AI as both problem and solution

Despite the strain, Big Tech leaders argue AI is also a powerful sustainability tool.

Kate Brandt, CSO of Google

Google Chief Sustainability Officer Kate Brandt says: “Our AI-powered efficiency recommendation system for data centres led to a 40% reduction in the energy we use for cooling. There’s a huge opportunity for us to reduce energy consumption across our own data centre fleet and also to make [the technology] more widely available [for others to use].”

Google reports its facilities are now 1.8 times as energy efficient as a typical enterprise data centre. However, its emissions still rose 13% year-on-year in 2024, showing the scale of the challenge. “Scaling AI and using it to accelerate climate action is as crucial as addressing its environmental impact,” says Kate.

Amazon is applying AI to sustainability through Amazon Web Services (AWS), which it claims is up to 4.1 times more energy efficient than on-premises infrastructure. AWS can cut a workload’s carbon footprint by up to 99%, according to the company.

Kara Hurst, Chief Sustainability Officer at Amazon

Kara Hurst, Amazon’s Chief Sustainability Officer, explains: “AI and ML can help us meet our climate goals at the speed, scale and urgency our planet requires.” 
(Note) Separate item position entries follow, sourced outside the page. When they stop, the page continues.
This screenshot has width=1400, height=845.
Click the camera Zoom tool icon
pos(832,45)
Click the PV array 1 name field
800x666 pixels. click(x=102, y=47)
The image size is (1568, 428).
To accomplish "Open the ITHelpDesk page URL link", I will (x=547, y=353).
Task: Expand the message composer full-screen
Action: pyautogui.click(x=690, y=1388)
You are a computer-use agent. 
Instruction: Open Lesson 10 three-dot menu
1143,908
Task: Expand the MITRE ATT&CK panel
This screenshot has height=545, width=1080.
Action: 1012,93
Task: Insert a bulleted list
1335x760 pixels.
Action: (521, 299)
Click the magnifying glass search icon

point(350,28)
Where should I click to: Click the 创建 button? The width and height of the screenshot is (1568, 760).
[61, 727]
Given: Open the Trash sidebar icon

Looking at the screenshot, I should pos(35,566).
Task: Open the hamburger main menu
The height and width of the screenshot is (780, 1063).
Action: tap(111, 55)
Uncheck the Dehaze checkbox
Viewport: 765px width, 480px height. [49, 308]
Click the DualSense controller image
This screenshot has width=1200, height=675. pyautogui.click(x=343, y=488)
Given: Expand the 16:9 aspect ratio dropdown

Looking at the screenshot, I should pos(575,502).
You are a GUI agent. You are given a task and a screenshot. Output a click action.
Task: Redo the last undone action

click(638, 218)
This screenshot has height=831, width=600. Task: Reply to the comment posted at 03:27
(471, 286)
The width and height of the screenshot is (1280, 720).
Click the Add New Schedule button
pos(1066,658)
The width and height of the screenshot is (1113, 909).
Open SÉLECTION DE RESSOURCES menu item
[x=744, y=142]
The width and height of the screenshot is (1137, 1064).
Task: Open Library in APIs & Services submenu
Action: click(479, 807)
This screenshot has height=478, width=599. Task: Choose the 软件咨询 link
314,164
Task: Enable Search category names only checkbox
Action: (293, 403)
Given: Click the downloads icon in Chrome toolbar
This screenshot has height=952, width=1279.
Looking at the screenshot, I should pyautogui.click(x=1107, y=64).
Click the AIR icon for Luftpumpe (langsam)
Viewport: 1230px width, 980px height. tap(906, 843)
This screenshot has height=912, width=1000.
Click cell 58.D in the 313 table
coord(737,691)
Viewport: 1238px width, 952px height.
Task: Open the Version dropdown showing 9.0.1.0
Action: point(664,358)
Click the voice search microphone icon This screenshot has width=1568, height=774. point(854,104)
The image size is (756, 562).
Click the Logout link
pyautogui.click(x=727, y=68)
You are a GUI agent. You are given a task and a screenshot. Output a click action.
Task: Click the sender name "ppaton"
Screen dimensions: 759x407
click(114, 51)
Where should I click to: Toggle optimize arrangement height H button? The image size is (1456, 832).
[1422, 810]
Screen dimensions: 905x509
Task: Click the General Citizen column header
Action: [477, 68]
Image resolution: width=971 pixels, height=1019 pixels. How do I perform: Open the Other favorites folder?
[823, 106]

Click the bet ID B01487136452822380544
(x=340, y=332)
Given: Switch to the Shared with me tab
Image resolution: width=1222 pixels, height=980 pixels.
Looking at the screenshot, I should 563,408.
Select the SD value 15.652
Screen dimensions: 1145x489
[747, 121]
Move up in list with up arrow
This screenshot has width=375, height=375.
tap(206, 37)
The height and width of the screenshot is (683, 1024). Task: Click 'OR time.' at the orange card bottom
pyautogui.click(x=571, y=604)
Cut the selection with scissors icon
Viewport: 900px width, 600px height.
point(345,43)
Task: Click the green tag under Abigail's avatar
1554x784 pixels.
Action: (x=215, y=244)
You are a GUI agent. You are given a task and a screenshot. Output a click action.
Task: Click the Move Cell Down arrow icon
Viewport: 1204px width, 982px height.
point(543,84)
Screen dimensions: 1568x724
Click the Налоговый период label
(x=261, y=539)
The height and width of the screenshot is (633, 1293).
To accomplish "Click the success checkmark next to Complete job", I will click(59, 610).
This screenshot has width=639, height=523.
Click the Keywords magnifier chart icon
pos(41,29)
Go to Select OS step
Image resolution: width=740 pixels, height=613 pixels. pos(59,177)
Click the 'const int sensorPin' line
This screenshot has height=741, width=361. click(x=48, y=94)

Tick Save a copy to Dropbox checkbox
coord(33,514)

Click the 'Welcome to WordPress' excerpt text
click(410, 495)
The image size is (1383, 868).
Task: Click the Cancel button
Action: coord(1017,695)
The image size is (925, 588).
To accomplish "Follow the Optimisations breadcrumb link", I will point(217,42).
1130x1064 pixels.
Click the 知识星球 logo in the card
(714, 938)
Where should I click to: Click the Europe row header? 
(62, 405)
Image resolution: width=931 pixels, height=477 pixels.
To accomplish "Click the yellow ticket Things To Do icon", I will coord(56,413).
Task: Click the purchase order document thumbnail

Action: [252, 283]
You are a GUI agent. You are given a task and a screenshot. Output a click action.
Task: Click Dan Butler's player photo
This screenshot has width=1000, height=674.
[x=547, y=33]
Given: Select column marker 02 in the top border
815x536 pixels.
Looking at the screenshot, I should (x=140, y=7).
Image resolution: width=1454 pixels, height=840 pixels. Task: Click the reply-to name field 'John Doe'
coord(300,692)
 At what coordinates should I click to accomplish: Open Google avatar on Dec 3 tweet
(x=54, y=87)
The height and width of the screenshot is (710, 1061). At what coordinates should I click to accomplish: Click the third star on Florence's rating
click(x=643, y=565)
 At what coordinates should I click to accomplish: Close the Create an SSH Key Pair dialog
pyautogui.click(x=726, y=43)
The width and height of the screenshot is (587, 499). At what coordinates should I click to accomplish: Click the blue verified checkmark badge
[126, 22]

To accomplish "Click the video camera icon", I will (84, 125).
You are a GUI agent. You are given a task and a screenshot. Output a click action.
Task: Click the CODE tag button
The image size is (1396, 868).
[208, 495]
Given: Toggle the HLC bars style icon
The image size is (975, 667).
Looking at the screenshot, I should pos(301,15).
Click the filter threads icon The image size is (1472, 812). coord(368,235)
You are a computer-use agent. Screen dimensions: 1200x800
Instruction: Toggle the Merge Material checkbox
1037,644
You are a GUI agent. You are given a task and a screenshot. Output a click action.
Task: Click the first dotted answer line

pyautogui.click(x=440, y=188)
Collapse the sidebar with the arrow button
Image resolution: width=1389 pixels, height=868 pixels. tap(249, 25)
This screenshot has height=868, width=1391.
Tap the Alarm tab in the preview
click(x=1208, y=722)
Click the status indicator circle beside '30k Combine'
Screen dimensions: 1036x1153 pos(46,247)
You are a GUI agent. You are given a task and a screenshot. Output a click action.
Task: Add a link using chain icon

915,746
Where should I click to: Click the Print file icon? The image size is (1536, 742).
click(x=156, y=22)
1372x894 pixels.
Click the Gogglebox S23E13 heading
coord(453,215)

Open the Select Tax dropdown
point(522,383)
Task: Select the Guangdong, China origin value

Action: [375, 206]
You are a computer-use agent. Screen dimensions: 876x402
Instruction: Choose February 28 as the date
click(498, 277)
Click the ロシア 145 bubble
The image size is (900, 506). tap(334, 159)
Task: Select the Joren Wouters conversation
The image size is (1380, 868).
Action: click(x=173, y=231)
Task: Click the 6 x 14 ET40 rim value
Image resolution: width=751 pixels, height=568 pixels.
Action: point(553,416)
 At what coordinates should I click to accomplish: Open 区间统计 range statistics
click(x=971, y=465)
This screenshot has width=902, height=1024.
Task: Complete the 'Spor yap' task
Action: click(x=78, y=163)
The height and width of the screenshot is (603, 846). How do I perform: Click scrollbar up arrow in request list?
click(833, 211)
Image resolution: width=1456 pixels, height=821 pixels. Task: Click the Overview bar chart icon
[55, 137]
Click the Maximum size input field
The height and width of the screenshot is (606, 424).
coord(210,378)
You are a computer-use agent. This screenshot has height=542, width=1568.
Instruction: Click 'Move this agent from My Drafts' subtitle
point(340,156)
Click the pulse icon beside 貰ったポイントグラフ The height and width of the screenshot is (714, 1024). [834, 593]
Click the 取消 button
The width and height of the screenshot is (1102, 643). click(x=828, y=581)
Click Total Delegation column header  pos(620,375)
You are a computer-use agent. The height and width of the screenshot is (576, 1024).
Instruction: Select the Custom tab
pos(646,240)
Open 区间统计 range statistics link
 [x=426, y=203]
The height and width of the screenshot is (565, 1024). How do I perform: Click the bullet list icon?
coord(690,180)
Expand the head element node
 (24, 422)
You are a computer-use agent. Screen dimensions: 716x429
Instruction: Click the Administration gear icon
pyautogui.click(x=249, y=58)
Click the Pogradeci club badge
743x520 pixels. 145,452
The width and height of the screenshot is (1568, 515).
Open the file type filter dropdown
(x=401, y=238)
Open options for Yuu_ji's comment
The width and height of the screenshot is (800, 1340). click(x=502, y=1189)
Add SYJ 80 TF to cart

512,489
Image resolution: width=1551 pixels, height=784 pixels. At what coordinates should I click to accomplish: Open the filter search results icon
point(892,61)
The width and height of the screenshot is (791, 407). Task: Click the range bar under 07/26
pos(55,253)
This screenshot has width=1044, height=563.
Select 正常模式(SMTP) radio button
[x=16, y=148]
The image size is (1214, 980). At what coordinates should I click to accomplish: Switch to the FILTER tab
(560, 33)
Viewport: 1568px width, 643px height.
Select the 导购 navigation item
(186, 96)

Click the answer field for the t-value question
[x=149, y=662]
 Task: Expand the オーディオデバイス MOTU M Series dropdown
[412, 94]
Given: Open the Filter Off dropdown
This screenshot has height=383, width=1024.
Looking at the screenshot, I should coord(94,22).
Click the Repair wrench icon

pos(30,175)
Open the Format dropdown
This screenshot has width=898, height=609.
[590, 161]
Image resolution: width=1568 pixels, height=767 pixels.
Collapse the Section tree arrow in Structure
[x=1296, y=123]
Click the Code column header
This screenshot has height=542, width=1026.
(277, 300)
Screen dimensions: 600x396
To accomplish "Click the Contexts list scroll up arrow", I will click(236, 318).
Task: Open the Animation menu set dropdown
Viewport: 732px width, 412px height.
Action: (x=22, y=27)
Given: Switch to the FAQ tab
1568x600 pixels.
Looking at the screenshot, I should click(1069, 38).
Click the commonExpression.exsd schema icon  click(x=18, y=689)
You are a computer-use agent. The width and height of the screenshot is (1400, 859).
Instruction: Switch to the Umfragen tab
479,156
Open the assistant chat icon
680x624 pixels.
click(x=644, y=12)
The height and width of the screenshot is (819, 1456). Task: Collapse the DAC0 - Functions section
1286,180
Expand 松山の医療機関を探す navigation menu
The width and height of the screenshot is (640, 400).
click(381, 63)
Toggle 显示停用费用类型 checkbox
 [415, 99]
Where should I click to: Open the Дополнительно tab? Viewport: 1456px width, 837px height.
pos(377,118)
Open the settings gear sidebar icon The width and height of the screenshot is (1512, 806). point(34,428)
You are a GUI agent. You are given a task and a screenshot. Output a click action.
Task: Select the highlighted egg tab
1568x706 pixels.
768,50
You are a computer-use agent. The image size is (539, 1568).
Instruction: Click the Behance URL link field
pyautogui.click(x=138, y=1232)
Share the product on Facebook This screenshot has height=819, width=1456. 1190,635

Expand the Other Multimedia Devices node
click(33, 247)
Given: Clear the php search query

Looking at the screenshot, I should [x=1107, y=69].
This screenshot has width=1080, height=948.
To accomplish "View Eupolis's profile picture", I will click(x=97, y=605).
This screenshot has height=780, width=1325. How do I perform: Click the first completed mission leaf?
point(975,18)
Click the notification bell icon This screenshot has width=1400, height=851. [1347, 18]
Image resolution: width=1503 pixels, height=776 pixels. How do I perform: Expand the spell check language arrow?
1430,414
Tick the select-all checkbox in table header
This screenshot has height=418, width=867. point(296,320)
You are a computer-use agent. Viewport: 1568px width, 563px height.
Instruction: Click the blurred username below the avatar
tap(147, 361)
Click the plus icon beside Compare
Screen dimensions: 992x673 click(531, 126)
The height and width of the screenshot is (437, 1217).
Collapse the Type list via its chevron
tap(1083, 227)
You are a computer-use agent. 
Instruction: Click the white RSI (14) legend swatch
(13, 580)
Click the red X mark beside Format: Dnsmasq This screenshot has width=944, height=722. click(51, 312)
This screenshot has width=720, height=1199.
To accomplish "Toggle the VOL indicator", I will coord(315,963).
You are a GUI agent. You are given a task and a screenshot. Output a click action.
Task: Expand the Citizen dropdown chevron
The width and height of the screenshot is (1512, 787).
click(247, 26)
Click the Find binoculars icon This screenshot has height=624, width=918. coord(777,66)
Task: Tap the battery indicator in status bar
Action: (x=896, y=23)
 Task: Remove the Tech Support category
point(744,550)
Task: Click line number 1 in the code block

Amazon’s AI tools are being used to optimise packaging, prevent waste, monitor produce, measure carbon footprints and even prevent deforestation by democratising environmental data.

Key ways Amazon is using the power of AI to reach its Climate Pledge commitment — which centres around net-zero carbon by 2040 — include:
  • Reducing packaging use
  • Identifying damaged items to prevent waste
  • Monitoring produce to reduce food waste
  • Reducing returns by helping customers find the perfect fit
  • Measuring the carbon footprint for products
  • Preventing deforestation by democratising data
  • Using AWS chips to power AI more efficiently

Meta’s renewable and nuclear approach

Meta’s AI growth also comes with higher energy demands. The company has matched 100% of its data centre and office electricity use with renewable energy since 2020

Its 2024 Sustainability Report outlines plans to explore nuclear power to meet AI’s rising electricity requirements, targeting between 1GW and 4GW of new nuclear capacity in the US by the early 2030s.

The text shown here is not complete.